## SELECTED EXCERPT
****

Policies and Programs that Molded Society

Policies and Programs that Molded Society

Larry Holzwarth - November 8, 2019

Policies and Programs that Molded Society
National health care was a goal of the FDR administration which he was forced to forego in 1933. Wikimedia

14. Roosevelt nearly introduced national health insurance as part of Social Security

Throughout 1934 and into 1935 Roosevelt received conflicting advice over the creation of national health insurance through a program similar to Social Security. His closest advisors were divided over the issue, and his personal physician opposed it on the grounds that medical practitioners would not receive it well, since it would impact what they could charge their patients. Yet it was the ferocity of the debate over Social Security which caused the president to decide not to introduce legislation to create national health insurance, funded through payroll taxes.

Resistance to Social Security was virulent among Republican conservatives. “Never in the history of the world has any measure been brought here so insidiously designed as to prevent business recovery, to enslave workers and to prevent any possibility of the employers providing work for the people”, claimed Republican Representative John Taber of New York. Another New Yorker in Congress, James Wadsworth, stated federal power would become, “so vast, so powerful as to threaten the integrity of our institutions and to pull the pillars of the temple down upon the heads of our descendants”.

****

## SUPPLIED RECORDS
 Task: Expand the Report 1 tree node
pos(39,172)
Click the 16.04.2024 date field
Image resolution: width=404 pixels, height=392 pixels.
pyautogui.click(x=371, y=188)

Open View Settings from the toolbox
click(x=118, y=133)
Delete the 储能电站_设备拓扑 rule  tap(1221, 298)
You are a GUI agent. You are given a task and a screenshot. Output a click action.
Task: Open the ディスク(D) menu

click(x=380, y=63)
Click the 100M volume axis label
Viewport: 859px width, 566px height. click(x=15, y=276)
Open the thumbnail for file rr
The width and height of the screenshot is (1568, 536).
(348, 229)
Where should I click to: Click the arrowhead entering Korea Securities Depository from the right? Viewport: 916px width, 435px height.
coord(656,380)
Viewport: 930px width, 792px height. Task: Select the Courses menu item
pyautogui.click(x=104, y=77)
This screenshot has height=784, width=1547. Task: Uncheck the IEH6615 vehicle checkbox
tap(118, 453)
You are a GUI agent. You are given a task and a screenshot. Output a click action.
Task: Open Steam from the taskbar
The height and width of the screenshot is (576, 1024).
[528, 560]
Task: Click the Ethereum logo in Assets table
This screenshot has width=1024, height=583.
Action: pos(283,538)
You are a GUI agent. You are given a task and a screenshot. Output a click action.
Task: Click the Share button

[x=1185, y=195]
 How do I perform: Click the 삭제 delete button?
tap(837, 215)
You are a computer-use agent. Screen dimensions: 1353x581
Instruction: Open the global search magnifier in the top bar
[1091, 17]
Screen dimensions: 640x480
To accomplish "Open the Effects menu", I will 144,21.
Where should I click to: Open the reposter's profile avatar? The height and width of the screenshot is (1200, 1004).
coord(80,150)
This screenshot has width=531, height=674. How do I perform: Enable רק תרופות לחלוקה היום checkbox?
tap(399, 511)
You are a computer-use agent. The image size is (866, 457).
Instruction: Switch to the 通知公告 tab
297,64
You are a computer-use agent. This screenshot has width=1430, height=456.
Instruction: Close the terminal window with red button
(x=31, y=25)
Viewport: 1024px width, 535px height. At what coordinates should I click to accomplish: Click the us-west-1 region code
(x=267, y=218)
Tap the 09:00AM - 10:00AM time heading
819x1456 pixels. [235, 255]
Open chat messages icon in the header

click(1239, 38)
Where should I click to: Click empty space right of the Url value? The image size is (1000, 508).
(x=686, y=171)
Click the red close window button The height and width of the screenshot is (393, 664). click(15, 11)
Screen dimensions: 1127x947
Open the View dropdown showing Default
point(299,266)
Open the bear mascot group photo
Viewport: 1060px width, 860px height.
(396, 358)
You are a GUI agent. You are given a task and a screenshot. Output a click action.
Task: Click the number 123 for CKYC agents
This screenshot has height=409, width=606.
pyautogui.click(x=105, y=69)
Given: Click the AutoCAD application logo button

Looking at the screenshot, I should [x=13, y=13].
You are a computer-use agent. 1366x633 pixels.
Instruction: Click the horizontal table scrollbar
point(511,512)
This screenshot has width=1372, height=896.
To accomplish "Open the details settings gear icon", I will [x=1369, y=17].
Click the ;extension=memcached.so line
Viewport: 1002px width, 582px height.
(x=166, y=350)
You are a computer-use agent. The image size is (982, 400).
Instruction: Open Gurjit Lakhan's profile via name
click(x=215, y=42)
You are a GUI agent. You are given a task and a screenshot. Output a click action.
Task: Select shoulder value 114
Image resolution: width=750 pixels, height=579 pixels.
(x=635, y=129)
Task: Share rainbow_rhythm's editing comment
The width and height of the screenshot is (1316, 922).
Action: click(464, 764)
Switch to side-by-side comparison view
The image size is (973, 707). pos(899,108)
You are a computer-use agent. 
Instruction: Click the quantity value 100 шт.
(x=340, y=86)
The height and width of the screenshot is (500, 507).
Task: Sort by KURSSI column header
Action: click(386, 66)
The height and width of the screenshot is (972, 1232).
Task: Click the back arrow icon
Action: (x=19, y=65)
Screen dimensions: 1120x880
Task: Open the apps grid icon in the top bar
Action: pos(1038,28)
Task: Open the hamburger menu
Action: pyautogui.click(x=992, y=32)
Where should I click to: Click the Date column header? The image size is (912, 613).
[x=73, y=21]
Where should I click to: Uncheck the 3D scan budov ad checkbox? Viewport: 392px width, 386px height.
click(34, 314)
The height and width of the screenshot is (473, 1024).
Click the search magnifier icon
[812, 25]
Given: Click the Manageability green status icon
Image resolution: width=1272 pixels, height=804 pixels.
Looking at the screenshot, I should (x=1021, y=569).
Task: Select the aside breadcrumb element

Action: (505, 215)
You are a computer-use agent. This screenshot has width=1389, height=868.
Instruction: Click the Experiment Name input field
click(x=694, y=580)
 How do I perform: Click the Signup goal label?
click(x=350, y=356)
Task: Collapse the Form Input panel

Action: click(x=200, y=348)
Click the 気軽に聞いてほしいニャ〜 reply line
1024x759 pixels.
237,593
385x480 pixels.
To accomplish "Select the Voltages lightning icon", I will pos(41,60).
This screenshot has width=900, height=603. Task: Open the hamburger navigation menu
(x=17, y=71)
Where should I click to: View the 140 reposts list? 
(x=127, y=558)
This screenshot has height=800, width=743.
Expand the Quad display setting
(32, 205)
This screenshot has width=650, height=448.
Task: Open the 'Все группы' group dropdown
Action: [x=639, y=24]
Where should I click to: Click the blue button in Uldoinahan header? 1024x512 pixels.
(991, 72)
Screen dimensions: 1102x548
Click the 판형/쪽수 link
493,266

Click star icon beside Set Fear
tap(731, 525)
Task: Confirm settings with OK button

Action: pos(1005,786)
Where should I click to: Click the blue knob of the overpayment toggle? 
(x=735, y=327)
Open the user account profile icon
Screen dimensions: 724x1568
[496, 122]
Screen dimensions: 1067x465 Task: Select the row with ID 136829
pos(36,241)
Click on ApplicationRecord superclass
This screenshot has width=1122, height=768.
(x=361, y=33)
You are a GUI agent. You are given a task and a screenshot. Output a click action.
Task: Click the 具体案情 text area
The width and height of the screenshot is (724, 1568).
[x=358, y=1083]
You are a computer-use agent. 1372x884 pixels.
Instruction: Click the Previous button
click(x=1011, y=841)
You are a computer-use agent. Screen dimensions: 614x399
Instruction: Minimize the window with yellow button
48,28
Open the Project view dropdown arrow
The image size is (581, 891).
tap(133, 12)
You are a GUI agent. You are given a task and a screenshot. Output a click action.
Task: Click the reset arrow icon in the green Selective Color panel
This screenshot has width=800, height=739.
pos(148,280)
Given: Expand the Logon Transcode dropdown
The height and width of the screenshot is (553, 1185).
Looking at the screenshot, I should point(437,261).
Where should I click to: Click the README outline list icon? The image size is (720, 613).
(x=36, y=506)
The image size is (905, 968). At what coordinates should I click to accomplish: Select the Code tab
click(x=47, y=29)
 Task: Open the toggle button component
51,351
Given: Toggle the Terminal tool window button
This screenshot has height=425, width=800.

****

## INSTRUCTIONS
a) Rewrite the paragraph beginning "Throughout 1934 and into 1935" from the passage on Roosevelt and national health insurance as a short bulleted list that keeps its main facts.
b) Based on the passage on Roosevelt and national health insurance, say whether each statement agrees with it. Answer yes or no for each, and quote the exact words from the passage that decide it.
(i) Roosevelt's personal physician supported national health insurance.
(ii) John Taber was a Republican Representative from New York.
(iii) Roosevelt's closest advisors all favored national health insurance.
c) From the passage on Roosevelt and national health insurance, output the stretch from "Larry Holzwarth - November" through "through payroll taxes." without changing a word.

## ANSWERS FOR THE TASKS
a)
- In 1934 and 1935, Roosevelt got conflicting advice on creating national health insurance through a program like Social Security.
- His closest advisors were divided on the issue.
- His personal physician opposed it because doctors would not welcome limits on what they could charge patients.
- The fierce debate over Social Security is what led him to decide against introducing legislation for national health insurance funded by payroll taxes.

b)
(i) No: "his personal physician opposed it"
(ii) Yes: "Republican Representative John Taber of New York"
(iii) No: "His closest advisors were divided over the issue"

c)
Larry Holzwarth - November 8, 2019

Policies and Programs that Molded Society
National health care was a goal of the FDR administration which he was forced to forego in 1933. Wikimedia

14. Roosevelt nearly introduced national health insurance as part of Social Security

Throughout 1934 and into 1935 Roosevelt received conflicting advice over the creation of national health insurance through a program similar to Social Security. His closest advisors were divided over the issue, and his personal physician opposed it on the grounds that medical practitioners would not receive it well, since it would impact what they could charge their patients. Yet it was the ferocity of the debate over Social Security which caused the president to decide not to introduce legislation to create national health insurance, funded through payroll taxes.